### EXERCISE DESCRIPTION
Turn each line of the listing below into a JSON list of strings, with one string per line and any blank lines skipped.

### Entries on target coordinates
★ ★ ★ ★ ★
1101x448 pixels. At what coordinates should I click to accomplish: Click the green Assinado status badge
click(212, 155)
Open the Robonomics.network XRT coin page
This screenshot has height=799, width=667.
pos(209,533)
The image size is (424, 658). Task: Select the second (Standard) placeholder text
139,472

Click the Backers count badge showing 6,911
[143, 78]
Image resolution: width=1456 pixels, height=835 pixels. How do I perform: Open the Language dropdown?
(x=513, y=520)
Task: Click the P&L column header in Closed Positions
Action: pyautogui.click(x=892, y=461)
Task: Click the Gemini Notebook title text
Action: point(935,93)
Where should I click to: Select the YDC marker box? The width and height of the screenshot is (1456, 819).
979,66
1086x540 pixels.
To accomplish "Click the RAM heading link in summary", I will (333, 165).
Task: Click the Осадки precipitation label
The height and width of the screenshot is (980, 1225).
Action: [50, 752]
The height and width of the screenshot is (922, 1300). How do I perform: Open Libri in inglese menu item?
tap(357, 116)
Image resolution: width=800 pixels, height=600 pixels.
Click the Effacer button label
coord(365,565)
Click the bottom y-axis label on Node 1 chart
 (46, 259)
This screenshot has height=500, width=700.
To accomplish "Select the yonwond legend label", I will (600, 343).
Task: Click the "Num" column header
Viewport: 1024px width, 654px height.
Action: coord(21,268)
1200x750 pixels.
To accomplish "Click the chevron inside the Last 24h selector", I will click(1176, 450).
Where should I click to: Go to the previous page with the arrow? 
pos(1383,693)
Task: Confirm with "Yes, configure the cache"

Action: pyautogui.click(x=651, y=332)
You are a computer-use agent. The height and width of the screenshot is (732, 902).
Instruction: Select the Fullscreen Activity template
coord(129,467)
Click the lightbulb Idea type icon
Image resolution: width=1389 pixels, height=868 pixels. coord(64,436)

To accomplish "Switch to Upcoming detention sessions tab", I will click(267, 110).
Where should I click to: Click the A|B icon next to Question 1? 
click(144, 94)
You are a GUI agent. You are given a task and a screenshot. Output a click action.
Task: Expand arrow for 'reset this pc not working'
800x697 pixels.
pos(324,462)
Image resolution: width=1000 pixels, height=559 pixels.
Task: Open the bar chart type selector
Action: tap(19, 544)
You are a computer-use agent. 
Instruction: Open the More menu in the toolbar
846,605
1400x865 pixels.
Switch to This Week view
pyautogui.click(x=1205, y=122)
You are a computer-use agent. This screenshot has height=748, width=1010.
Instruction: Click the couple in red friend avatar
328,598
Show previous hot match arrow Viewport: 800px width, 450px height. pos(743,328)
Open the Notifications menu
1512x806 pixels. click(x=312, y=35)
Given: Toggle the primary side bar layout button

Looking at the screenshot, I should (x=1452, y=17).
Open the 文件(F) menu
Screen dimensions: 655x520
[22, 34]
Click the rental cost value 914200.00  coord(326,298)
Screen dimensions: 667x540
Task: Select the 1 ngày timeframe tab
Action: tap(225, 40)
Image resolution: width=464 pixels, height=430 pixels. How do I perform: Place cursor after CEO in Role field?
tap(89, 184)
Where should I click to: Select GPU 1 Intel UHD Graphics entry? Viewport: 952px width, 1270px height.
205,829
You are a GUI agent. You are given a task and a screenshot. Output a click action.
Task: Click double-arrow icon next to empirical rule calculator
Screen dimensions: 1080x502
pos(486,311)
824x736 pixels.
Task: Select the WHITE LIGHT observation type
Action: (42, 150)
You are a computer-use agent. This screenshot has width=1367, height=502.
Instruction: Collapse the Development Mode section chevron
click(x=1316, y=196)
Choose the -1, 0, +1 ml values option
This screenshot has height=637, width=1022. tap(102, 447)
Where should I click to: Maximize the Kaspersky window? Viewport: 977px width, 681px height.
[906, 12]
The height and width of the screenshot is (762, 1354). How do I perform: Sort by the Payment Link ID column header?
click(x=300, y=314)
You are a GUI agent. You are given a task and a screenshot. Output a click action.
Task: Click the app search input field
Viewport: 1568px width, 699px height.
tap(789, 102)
★ ★ ★ ★ ★
### SOLUTION
[
  "1101x448 pixels. At what coordinates should I click to accomplish: Click the green Assinado status badge",
  "click(212, 155)",
  "Open the Robonomics.network XRT coin page",
  "This screenshot has height=799, width=667.",
  "pos(209,533)",
  "The image size is (424, 658). Task: Select the second (Standard) placeholder text",
  "139,472",
  "Click the Backers count badge showing 6,911",
  "[143, 78]",
  "Image resolution: width=1456 pixels, height=835 pixels. How do I perform: Open the Language dropdown?",
  "(x=513, y=520)",
  "Task: Click the P&L column header in Closed Positions",
  "Action: pyautogui.click(x=892, y=461)",
  "Task: Click the Gemini Notebook title text",
  "Action: point(935,93)",
  "Where should I click to: Select the YDC marker box? The width and height of the screenshot is (1456, 819).",
  "979,66",
  "1086x540 pixels.",
  "To accomplish \"Click the RAM heading link in summary\", I will (333, 165).",
  "Task: Click the Осадки precipitation label",
  "The height and width of the screenshot is (980, 1225).",
  "Action: [50, 752]",
  "The height and width of the screenshot is (922, 1300). How do I perform: Open Libri in inglese menu item?",
  "tap(357, 116)",
  "Image resolution: width=800 pixels, height=600 pixels.",
  "Click the Effacer button label",
  "coord(365,565)",
  "Click the bottom y-axis label on Node 1 chart",
  " (46, 259)",
  "This screenshot has height=500, width=700.",
  "To accomplish \"Select the yonwond legend label\", I will (600, 343).",
  "Task: Click the \"Num\" column header",
  "Viewport: 1024px width, 654px height.",
  "Action: coord(21,268)",
  "1200x750 pixels.",
  "To accomplish \"Click the chevron inside the Last 24h selector\", I will click(1176, 450).",
  "Where should I click to: Go to the previous page with the arrow? ",
  "pos(1383,693)",
  "Task: Confirm with \"Yes, configure the cache\"",
  "Action: pyautogui.click(x=651, y=332)",
  "You are a computer-use agent. The height and width of the screenshot is (732, 902).",
  "Instruction: Select the Fullscreen Activity template",
  "coord(129,467)",
  "Click the lightbulb Idea type icon",
  "Image resolution: width=1389 pixels, height=868 pixels. coord(64,436)",
  "To accomplish \"Switch to Upcoming detention sessions tab\", I will click(267, 110).",
  "Where should I click to: Click the A|B icon next to Question 1? ",
  "click(144, 94)",
  "You are a GUI agent. You are given a task and a screenshot. Output a click action.",
  "Task: Expand arrow for 'reset this pc not working'",
  "800x697 pixels.",
  "pos(324,462)",
  "Image resolution: width=1000 pixels, height=559 pixels.",
  "Task: Open the bar chart type selector",
  "Action: tap(19, 544)",
  "You are a computer-use agent. ",
  "Instruction: Open the More menu in the toolbar",
  "846,605",
  "1400x865 pixels.",
  "Switch to This Week view",
  "pyautogui.click(x=1205, y=122)",
  "You are a computer-use agent. This screenshot has height=748, width=1010.",
  "Instruction: Click the couple in red friend avatar",
  "328,598",
  "Show previous hot match arrow Viewport: 800px width, 450px height. pos(743,328)",
  "Open the Notifications menu",
  "1512x806 pixels. click(x=312, y=35)",
  "Given: Toggle the primary side bar layout button",
  "Looking at the screenshot, I should (x=1452, y=17).",
  "Open the 文件(F) menu",
  "Screen dimensions: 655x520",
  "[22, 34]",
  "Click the rental cost value 914200.00  coord(326,298)",
  "Screen dimensions: 667x540",
  "Task: Select the 1 ngày timeframe tab",
  "Action: tap(225, 40)",
  "Image resolution: width=464 pixels, height=430 pixels. How do I perform: Place cursor after CEO in Role field?",
  "tap(89, 184)",
  "Where should I click to: Select GPU 1 Intel UHD Graphics entry? Viewport: 952px width, 1270px height.",
  "205,829",
  "You are a GUI agent. You are given a task and a screenshot. Output a click action.",
  "Task: Click double-arrow icon next to empirical rule calculator",
  "Screen dimensions: 1080x502",
  "pos(486,311)",
  "824x736 pixels.",
  "Task: Select the WHITE LIGHT observation type",
  "Action: (42, 150)",
  "You are a computer-use agent. This screenshot has width=1367, height=502.",
  "Instruction: Collapse the Development Mode section chevron",
  "click(x=1316, y=196)",
  "Choose the -1, 0, +1 ml values option",
  "This screenshot has height=637, width=1022. tap(102, 447)",
  "Where should I click to: Maximize the Kaspersky window? Viewport: 977px width, 681px height.",
  "[906, 12]",
  "The height and width of the screenshot is (762, 1354). How do I perform: Sort by the Payment Link ID column header?",
  "click(x=300, y=314)",
  "You are a GUI agent. You are given a task and a screenshot. Output a click action.",
  "Task: Click the app search input field",
  "Viewport: 1568px width, 699px height.",
  "tap(789, 102)"
]